A neural network models itself after the human brain by creating an artificial neural network via a pattern-recognizing algorithm. This algorithm allows a computer to learn from and interpret sensory data with the purpose of classifying and clustering said data.
For example, a common task for neural networks is object recognition. Object recognition is when a neural network is given a large number of similar objects (street signs, images of animals, etc.) to inspect and analyze. It then interprets what the objects are while learning to identify patterns within said objects, eventually figuring out how to categorize future content.
GIF courtesy of www.analyticsindiamag.com
Convolutional neural networks are a type of neural network specifically created for analyzing, classifying, and clustering visual imagery by using multilayer perceptrons. CNNs aid in object recognition within scenes (think: objects within a larger image, not just the standalone object) as well as digitized or handwritten text by using optical character recognition (OCR) tools.
Generative adversarial networks are a type of neural network that can generate seemingly authentic photographs, at least on a superficial scale to human eyes. GAN-generated images take elements of photographic data and shape them into realistic-looking images of people, animals, and places.
A recent example is presented in a paper by NVIDIA, a Style-Based Generator Architecture for GANs (StyleGAN). StyleGAN is capable of producing artificial imagery in a gradual fashion, from a pixelated, low-quality image that eventually grows into a realistic high-resolution image of an individual at https://thispersondoesnotexist.com/ or a cat at https://thiscatdoesnotexist.com/.

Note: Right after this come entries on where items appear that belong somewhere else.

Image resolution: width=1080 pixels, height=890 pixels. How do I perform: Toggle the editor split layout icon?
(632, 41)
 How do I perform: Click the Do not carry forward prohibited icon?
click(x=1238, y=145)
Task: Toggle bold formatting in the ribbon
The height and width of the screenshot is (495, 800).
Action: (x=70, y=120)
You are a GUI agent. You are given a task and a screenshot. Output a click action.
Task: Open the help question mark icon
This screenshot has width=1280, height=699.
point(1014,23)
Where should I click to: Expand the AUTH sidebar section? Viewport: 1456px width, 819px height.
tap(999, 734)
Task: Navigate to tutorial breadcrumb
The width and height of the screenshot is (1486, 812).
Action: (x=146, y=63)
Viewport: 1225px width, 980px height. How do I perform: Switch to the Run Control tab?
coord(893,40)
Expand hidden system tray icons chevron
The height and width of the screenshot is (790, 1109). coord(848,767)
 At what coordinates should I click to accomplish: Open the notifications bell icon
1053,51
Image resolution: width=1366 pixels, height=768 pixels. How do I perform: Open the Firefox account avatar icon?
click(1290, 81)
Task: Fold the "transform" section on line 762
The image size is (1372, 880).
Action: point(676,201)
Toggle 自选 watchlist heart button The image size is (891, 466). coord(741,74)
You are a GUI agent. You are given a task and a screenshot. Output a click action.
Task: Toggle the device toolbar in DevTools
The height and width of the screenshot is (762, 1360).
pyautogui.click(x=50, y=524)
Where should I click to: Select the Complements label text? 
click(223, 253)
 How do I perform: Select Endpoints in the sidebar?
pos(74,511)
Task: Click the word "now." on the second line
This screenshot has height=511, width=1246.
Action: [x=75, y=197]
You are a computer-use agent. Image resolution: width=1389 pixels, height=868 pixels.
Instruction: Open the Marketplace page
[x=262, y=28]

The StyleGAN modifies features of what a person (or a cat) would look like, borrowing from actual images of existing people and cats, intricately assigning features and physical properties to a high level of detail (e.g. skin color, pores, hairstyle, eye color, facial hair, and more.)
GIF courtesy of https://arxiv.org/pdf/1710.10196.pdf
Natural language processing (NLP) helps computers process, interpret, and analyze human language and its characteristics by using natural language data. NLP is used with the intent of helping close the gap between humans and computers conversing with and understanding each other.
An example of NLP can be seen in speech-to-text conversion transcriptions of voicemails.
Sifting through the jargon
Now that you’ve learned about some of the most important applications of AI, you can breathe a sigh of relief and wipe the sweat from your brow – you did it! You’re on your way to becoming knowledgeable in all things related to artificial intelligence.